Star rating: 5 stars–outstanding/potential classic, 4 stars–very good, 3 stars–adequate, 2 stars–disappointing, 1 star–poor.
I finally had to admit to myself that Hermès Kelly Calèche disappointed me. It did not deliver on the promise to evoke the prized soft leather of Hermès bags, which naturally possess a subtle floral accent; nor was the signature of genius perfumer Jean-Claude Ellena fully obvious in the final result. The fragrance in my mind was glorious, the scent on my skin turned out but a pale shadow of it.
Released in 2007, Kelly Calèche was meant to be the first feminine leather fragrance in the Hermès collection. This is, of course, not quite the case–Doblis created in 1955 by Guy Robert came first.

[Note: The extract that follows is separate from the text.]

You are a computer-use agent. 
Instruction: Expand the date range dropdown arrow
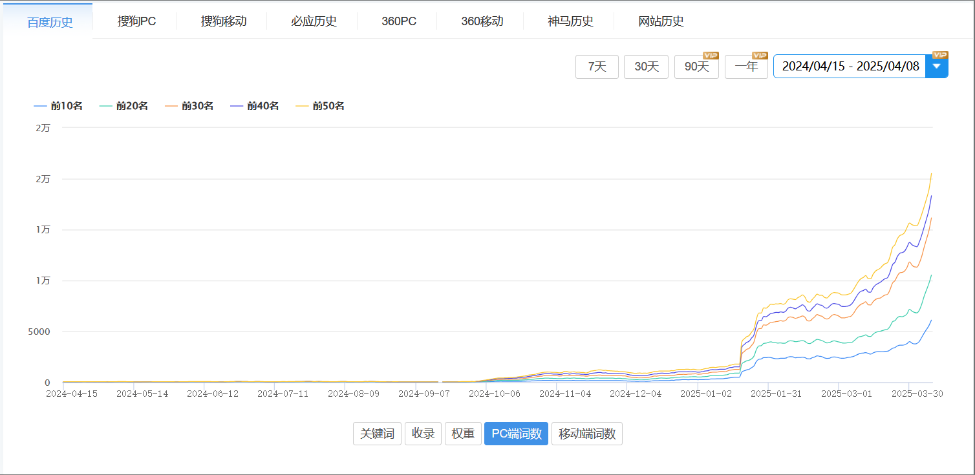point(937,67)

Alas, it has been discontinued for years, experiencing only a brief reintroduction in 2004. Although referencing the original Calèche (1961), Kelly Calèche was not to be seen as a flanker to this great classic. It was instead to be Ellena’s take on Hermès’ “leather soft as a peach,” an allusion to Jean Giono’s Jean le Bleu, and its passage about “making soles in angel leather.” Indeed, Ellena, who is responsible for the poetic Hermèssence collection and the strikingly beautiful Terre d’Hermès, would be the best perfumer to render any leather as “angelic.”

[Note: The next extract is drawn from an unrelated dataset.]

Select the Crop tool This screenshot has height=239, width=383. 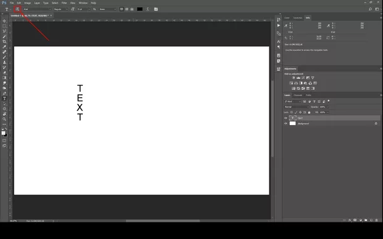click(x=4, y=41)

The shimmery citrus top notes provide a beautiful prologue to Kelly Calèche, before they lose their jewel-like shimmer in the soft floral heart. Then the story goes on several tangents, with the leather never gaining the center stage, remaining merely a demi-caractère. It is not that Kelly Calèche lacks beauty. The fragrance is certainly as elegant and refined as any other Hermès perfumes. Yet, in contrast to the recent Hermès launches, Kelly Calèche lacks clarity. The limpid mossy drydown is my least favorite part of the fragrance. I cannot describe the effect by any other word other than “muddled,” since the development of the fragrance does not follow the beautiful progression I typically find in Ellena’s compositions. With the core of a fragrance being murky, the entire composition loses its allure. Moreover, without understanding the message the perfumer intended, one cannot be moved on an emotional level. Unfortunately, this is the case of Kelly Calèche for me.

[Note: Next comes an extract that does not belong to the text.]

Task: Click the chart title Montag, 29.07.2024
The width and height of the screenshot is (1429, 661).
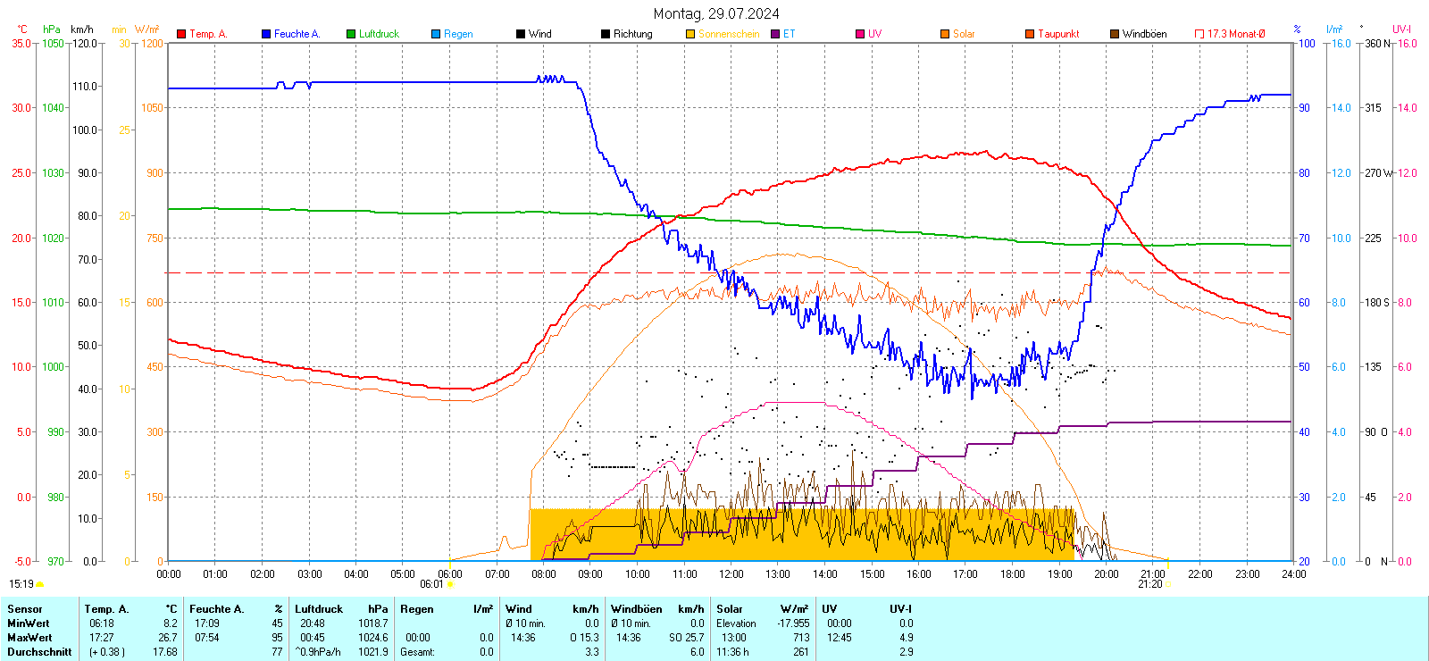Action: click(x=715, y=13)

Kelly Calèche includes notes of leather, iris, mimosa, tuberose, lily of the valley. In 2009, the Eau de Parfum was added to the collection. The EDP includes notes of rose, violet, lambskin, leather, and vanilla. It plays up the floral notes of the original EDT, and this makes for a lovely effect—more floral than leather, but somehow more coherent and clear than the original. Pure perfume was launched in 2008, and it is composed of iris, jasmine, mimosa, tuberose, leather, and benzoin. Heavier yet on florals than the EDP, it also possesses a subtle oriental balsamic facet, which is interesting. Out of three formulations, my favorite is the EDP.